# Task description:
Output the data that opens with the line containing "You are a GUI" and closes with the line containing "Viewport: 1000px width, 667px", reproducing every line in that span unchanged.

# Data:
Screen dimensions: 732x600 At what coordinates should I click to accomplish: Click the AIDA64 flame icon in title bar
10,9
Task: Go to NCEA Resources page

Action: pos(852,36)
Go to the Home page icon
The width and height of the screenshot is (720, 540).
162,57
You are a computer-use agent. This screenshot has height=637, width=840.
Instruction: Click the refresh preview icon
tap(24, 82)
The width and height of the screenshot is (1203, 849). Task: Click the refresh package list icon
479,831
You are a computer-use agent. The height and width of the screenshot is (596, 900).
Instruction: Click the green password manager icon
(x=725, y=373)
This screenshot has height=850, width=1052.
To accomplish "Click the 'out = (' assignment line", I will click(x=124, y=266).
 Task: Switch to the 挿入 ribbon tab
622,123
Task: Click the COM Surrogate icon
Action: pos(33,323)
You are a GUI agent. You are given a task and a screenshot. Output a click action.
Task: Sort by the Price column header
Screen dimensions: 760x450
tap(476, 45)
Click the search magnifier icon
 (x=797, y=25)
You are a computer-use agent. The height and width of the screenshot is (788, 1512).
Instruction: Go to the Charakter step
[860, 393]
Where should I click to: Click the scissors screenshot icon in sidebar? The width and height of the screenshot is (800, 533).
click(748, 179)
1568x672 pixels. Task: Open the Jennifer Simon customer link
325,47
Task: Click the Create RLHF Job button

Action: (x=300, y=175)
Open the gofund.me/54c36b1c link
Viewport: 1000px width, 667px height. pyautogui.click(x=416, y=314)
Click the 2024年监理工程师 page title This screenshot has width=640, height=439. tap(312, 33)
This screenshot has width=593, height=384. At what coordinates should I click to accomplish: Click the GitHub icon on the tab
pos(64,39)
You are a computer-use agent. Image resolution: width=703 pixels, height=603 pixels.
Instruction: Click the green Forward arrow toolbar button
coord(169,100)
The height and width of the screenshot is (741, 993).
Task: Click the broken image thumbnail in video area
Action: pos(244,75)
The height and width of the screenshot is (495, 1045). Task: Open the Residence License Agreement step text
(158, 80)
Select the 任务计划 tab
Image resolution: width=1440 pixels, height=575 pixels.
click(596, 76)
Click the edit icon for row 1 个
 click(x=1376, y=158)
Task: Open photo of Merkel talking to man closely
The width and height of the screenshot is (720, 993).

# The reply:
You are a GUI agent. You are given a task and a screenshot. Output a click action.
Task: Sort by the Price column header
Screen dimensions: 760x450
tap(476, 45)
Click the search magnifier icon
 (x=797, y=25)
You are a computer-use agent. The height and width of the screenshot is (788, 1512).
Instruction: Go to the Charakter step
[860, 393]
Where should I click to: Click the scissors screenshot icon in sidebar? The width and height of the screenshot is (800, 533).
click(748, 179)
1568x672 pixels. Task: Open the Jennifer Simon customer link
325,47
Task: Click the Create RLHF Job button

Action: (x=300, y=175)
Open the gofund.me/54c36b1c link
Viewport: 1000px width, 667px height. pyautogui.click(x=416, y=314)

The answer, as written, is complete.